EXERCISE DIRECTIONS. Copy out the lines word for word, starting with the line that contains "has height=429, width=651." and ending with the line that contains "What do you see at coordinates (59, 470)", both included.

DATA TO USE.
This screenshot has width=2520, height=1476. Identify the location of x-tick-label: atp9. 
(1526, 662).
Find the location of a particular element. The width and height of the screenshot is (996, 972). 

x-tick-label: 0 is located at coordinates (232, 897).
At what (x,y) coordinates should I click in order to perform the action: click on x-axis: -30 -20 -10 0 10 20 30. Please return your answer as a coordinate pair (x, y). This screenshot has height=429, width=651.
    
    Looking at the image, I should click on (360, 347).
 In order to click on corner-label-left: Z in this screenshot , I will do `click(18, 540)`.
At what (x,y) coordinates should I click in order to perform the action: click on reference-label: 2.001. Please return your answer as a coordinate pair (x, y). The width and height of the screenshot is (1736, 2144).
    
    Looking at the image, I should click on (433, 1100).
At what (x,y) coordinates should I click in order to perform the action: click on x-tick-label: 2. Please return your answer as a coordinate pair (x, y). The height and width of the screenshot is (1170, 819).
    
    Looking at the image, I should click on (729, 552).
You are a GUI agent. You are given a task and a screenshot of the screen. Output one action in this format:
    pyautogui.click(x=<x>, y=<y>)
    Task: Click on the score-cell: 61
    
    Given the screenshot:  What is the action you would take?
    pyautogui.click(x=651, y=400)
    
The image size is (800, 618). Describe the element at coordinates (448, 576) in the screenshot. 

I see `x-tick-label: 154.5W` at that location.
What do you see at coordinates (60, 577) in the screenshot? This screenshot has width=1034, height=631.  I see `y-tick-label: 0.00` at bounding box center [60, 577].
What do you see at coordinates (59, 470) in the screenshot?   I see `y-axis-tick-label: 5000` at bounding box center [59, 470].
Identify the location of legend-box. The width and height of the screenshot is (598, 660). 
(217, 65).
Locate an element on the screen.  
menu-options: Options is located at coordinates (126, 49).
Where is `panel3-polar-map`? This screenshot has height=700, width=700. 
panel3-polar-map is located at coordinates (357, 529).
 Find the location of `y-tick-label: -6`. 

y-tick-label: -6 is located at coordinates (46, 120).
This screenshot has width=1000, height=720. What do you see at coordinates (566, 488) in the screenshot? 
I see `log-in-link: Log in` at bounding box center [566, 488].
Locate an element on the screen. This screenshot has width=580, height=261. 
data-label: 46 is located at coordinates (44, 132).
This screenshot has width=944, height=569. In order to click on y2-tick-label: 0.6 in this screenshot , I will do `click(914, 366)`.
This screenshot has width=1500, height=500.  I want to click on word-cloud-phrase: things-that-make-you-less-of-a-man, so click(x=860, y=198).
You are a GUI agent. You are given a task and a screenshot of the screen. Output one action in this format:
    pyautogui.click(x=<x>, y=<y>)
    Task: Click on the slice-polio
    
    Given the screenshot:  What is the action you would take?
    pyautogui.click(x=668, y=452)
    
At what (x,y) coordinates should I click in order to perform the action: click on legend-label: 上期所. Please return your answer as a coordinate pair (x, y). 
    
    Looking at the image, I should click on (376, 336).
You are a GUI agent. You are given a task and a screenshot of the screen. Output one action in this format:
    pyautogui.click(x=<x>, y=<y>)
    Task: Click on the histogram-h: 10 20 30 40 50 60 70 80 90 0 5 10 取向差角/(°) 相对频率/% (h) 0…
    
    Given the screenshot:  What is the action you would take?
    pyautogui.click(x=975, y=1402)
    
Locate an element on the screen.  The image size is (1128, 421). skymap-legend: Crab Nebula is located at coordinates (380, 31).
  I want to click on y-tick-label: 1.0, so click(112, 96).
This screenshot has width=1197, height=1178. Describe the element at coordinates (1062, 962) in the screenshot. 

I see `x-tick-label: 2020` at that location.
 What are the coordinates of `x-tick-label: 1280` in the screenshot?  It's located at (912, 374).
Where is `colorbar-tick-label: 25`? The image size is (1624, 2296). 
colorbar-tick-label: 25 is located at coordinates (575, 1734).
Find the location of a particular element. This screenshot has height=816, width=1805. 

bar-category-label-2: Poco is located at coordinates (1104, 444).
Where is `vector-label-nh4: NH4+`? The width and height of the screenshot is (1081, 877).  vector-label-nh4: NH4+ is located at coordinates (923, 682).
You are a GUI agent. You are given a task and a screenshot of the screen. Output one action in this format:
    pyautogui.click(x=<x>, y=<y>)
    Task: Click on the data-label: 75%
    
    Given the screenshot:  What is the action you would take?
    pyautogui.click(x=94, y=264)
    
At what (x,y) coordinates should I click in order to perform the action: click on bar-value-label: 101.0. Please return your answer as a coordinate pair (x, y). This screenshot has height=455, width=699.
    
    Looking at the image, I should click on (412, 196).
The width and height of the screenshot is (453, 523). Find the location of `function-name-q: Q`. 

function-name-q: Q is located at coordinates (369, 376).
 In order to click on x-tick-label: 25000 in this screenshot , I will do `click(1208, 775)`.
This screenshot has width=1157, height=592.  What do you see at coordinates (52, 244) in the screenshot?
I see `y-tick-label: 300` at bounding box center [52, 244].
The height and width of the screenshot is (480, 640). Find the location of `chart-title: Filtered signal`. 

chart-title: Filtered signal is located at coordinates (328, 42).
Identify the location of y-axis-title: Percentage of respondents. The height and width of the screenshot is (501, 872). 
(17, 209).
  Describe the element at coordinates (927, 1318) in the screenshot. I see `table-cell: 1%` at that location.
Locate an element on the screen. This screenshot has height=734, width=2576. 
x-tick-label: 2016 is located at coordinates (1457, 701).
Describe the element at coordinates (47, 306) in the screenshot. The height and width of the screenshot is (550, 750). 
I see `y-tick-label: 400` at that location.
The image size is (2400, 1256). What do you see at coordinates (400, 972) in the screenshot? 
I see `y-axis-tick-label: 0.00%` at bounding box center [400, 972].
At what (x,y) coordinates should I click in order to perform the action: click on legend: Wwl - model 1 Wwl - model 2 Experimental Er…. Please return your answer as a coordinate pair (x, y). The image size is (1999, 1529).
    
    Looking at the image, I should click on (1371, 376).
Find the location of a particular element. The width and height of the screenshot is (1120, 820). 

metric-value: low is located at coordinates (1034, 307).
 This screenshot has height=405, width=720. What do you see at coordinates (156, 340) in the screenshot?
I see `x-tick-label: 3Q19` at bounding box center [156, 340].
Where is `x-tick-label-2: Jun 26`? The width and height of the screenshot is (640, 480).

OUTPUT.
At what (x,y) coordinates should I click in order to perform the action: click on x-axis: -30 -20 -10 0 10 20 30. Please return your answer as a coordinate pair (x, y). This screenshot has height=429, width=651.
    
    Looking at the image, I should click on (360, 347).
 In order to click on corner-label-left: Z in this screenshot , I will do `click(18, 540)`.
At what (x,y) coordinates should I click in order to perform the action: click on reference-label: 2.001. Please return your answer as a coordinate pair (x, y). The width and height of the screenshot is (1736, 2144).
    
    Looking at the image, I should click on (433, 1100).
At what (x,y) coordinates should I click in order to perform the action: click on x-tick-label: 2. Please return your answer as a coordinate pair (x, y). The height and width of the screenshot is (1170, 819).
    
    Looking at the image, I should click on (729, 552).
You are a GUI agent. You are given a task and a screenshot of the screen. Output one action in this format:
    pyautogui.click(x=<x>, y=<y>)
    Task: Click on the score-cell: 61
    
    Given the screenshot:  What is the action you would take?
    pyautogui.click(x=651, y=400)
    
The image size is (800, 618). Describe the element at coordinates (448, 576) in the screenshot. 

I see `x-tick-label: 154.5W` at that location.
What do you see at coordinates (60, 577) in the screenshot? This screenshot has width=1034, height=631.  I see `y-tick-label: 0.00` at bounding box center [60, 577].
What do you see at coordinates (59, 470) in the screenshot?   I see `y-axis-tick-label: 5000` at bounding box center [59, 470].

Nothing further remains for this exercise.